Ask parents if they administer any CAM products or supplements to their children. Advise them to get their pediatric healthcare provider's advice before doing so.
Encourage patients to share, question, and exchange ideas and practices about their healthcare choices. Be prepared to help patients express their beliefs and preferences, identify dependable information, and avoid making uninformed decisions and purchases.
The National Center for Complementary and Alternative Medicine (NCCAM) defines CAM as "a group of diverse medical and healthcare systems, practices, and products that aren't generally considered part of conventional medicine." Sometimes called Western or allopathic medicine, conventional medicine is that practiced by healthcare providers who are medical doctors or doctors of osteopathy.
CAM may be used as an alternative to conventional treatment, or CAM may complement conventional medicine when they're used together. When such a combination is backed by high-quality evidence, it's known as integrative medicine. CAM can include mind and body treatments, such as meditation or yoga, as well as a wide variety of natural products. According to NCCAM, natural products often sold as dietary supplements include herbal medicines, probiotics, botanicals, vitamins, and minerals. Probiotics may be marketed in tablet or capsule form to aid the gastrointestinal system and are also found in foods such as yogurt.

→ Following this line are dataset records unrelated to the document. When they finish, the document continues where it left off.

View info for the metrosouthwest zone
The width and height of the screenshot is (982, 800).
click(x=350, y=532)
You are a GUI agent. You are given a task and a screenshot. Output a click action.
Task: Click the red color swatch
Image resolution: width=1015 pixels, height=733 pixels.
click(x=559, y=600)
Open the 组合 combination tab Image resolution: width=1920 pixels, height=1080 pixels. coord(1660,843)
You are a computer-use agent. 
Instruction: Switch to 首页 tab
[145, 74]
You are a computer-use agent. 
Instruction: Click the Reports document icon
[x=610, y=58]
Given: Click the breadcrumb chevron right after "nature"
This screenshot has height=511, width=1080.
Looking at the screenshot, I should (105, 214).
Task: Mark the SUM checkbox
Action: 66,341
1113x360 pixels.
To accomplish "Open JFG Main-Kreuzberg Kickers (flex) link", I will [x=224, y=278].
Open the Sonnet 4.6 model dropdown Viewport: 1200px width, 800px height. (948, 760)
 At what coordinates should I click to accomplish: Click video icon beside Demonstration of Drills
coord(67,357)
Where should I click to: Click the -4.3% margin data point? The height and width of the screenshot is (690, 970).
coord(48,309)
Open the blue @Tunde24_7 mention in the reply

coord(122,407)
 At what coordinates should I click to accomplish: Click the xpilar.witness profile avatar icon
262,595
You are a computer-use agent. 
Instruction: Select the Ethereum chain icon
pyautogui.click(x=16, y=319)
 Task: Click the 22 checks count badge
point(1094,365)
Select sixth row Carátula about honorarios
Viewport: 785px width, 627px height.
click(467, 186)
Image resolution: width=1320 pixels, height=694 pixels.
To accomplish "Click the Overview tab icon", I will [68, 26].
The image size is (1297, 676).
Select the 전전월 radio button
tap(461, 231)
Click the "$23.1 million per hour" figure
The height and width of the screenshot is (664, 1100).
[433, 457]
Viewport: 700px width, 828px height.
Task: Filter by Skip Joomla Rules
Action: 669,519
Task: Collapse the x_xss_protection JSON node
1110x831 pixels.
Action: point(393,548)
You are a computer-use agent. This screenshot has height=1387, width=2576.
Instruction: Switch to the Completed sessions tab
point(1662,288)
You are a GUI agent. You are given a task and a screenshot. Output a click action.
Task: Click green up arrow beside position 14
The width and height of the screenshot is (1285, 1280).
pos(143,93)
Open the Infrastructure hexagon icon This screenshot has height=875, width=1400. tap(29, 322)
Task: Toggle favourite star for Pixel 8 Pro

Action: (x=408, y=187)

Turn to reliable patient resources
Provide reliable, patient-friendly resources and reputable Internet sites, such as those offered by the CDC, NCCAM, National Institutes of Health (NIH), FDA, American Heart Association, and the American Cancer Society.
* NCCAM, NIH. http://nccam.nih.gov/health/herbsataglance.htm
* Office of Dietary Supplements, NIH. http://ods.od.nih.gov/factsheets/dietarysupplements.asp
* American Botanical Council. http://abc.herbalgram.org/site/PageServer?pagename=Homepage
* U.S. Pharmacopeial Convention-USP-Verified Dietary Supplements. http://www.usp.org/USPVerified/dietarySupplements/supplements.html
* MedlinePlus, National Library of Medicine, NIH. http://medlineplus.gov/
* Dietary Supplements, FDA. http://www.fda.gov/Food/DietarySupplements/default.htm
* Health Fraud Scams. FDA. http://www.fda.gov/ForConsumers/ProtectYourself/HealthFraud/default.htm
* Health Fraud Scam Video, FDA. http://www.fda.gov/ForConsumers/ConsumerUpdates/ucm194727.htm
* Be Med Wise, National Council on Patient Information and Education (information, activities, interactive quiz). http://www.bemedwise.org/index.html.
Taking an innovative approach to CAM safety
A large managed-care network in the northwestern United States, Kaiser Permanante, has created an innovative plan in response to its participants' desire to use herbs and supplements.
The network's pharmaceutical formulary evaluates and stocks a selection of herbs and vitamins that meet its high standards. The list of herbs and vitamins is distributed and the products are dispensed to enrollees through the plan's prescribing clinicians. This initiative provides reliable patient education and quality-controlled products as well as serving as a model for other organizations.